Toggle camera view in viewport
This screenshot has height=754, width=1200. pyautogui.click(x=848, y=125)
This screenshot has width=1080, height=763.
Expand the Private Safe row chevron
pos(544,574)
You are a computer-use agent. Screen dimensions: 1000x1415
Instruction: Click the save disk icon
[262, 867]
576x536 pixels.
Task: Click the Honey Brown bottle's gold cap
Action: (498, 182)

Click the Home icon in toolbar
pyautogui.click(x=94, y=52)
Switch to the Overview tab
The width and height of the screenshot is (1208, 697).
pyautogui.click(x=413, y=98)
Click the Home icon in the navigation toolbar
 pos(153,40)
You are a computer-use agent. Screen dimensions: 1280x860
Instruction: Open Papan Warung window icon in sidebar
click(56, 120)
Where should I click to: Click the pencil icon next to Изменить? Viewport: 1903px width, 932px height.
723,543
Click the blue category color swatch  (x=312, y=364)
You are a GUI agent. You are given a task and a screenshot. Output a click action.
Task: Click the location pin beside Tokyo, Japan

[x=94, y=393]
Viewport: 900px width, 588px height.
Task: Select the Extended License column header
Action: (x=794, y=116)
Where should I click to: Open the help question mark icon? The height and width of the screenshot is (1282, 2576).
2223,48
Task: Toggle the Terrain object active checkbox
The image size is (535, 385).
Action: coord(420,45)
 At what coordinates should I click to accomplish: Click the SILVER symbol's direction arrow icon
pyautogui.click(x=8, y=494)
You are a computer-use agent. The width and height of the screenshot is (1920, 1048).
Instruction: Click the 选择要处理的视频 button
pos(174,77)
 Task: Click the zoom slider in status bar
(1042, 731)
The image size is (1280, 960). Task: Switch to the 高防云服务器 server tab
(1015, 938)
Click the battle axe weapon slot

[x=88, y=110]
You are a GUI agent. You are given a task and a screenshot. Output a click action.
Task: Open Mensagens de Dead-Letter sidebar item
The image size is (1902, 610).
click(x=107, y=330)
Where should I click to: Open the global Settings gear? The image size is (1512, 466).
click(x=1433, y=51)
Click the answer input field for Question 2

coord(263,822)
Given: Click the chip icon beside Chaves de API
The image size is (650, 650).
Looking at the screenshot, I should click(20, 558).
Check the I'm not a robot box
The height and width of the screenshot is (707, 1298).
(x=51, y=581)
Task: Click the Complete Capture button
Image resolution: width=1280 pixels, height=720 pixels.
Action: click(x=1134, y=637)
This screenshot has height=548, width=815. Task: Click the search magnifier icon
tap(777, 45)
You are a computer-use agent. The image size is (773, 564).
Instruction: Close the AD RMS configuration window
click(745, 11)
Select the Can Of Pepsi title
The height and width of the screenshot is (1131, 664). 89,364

____

• _TASK DETAILS_
Rewrite all of the material above, changing every "icon" to "glyph" and leaving everything else the same.

• _EXERCISE SOLUTION_
Toggle camera view in viewport
This screenshot has height=754, width=1200. pyautogui.click(x=848, y=125)
This screenshot has width=1080, height=763.
Expand the Private Safe row chevron
pos(544,574)
You are a computer-use agent. Screen dimensions: 1000x1415
Instruction: Click the save disk glyph
[262, 867]
576x536 pixels.
Task: Click the Honey Brown bottle's gold cap
Action: (498, 182)

Click the Home glyph in toolbar
pyautogui.click(x=94, y=52)
Switch to the Overview tab
The width and height of the screenshot is (1208, 697).
pyautogui.click(x=413, y=98)
Click the Home glyph in the navigation toolbar
 pos(153,40)
You are a computer-use agent. Screen dimensions: 1280x860
Instruction: Open Papan Warung window glyph in sidebar
click(56, 120)
Where should I click to: Click the pencil glyph next to Изменить? Viewport: 1903px width, 932px height.
723,543
Click the blue category color swatch  (x=312, y=364)
You are a GUI agent. You are given a task and a screenshot. Output a click action.
Task: Click the location pin beside Tokyo, Japan

[x=94, y=393]
Viewport: 900px width, 588px height.
Task: Select the Extended License column header
Action: (x=794, y=116)
Where should I click to: Open the help question mark glyph? The height and width of the screenshot is (1282, 2576).
2223,48
Task: Toggle the Terrain object active checkbox
The image size is (535, 385).
Action: coord(420,45)
 At what coordinates should I click to accomplish: Click the SILVER symbol's direction arrow glyph
pyautogui.click(x=8, y=494)
You are a computer-use agent. The width and height of the screenshot is (1920, 1048).
Instruction: Click the 选择要处理的视频 button
pos(174,77)
 Task: Click the zoom slider in status bar
(1042, 731)
The image size is (1280, 960). Task: Switch to the 高防云服务器 server tab
(1015, 938)
Click the battle axe weapon slot

[x=88, y=110]
You are a GUI agent. You are given a task and a screenshot. Output a click action.
Task: Open Mensagens de Dead-Letter sidebar item
The image size is (1902, 610).
click(x=107, y=330)
Where should I click to: Open the global Settings gear? The image size is (1512, 466).
click(x=1433, y=51)
Click the answer input field for Question 2

coord(263,822)
Given: Click the chip glyph beside Chaves de API
The image size is (650, 650).
Looking at the screenshot, I should click(20, 558).
Check the I'm not a robot box
The height and width of the screenshot is (707, 1298).
(x=51, y=581)
Task: Click the Complete Capture button
Image resolution: width=1280 pixels, height=720 pixels.
Action: click(x=1134, y=637)
This screenshot has height=548, width=815. Task: Click the search magnifier glyph
tap(777, 45)
You are a computer-use agent. The image size is (773, 564).
Instruction: Close the AD RMS configuration window
click(745, 11)
Select the Can Of Pepsi title
The height and width of the screenshot is (1131, 664). 89,364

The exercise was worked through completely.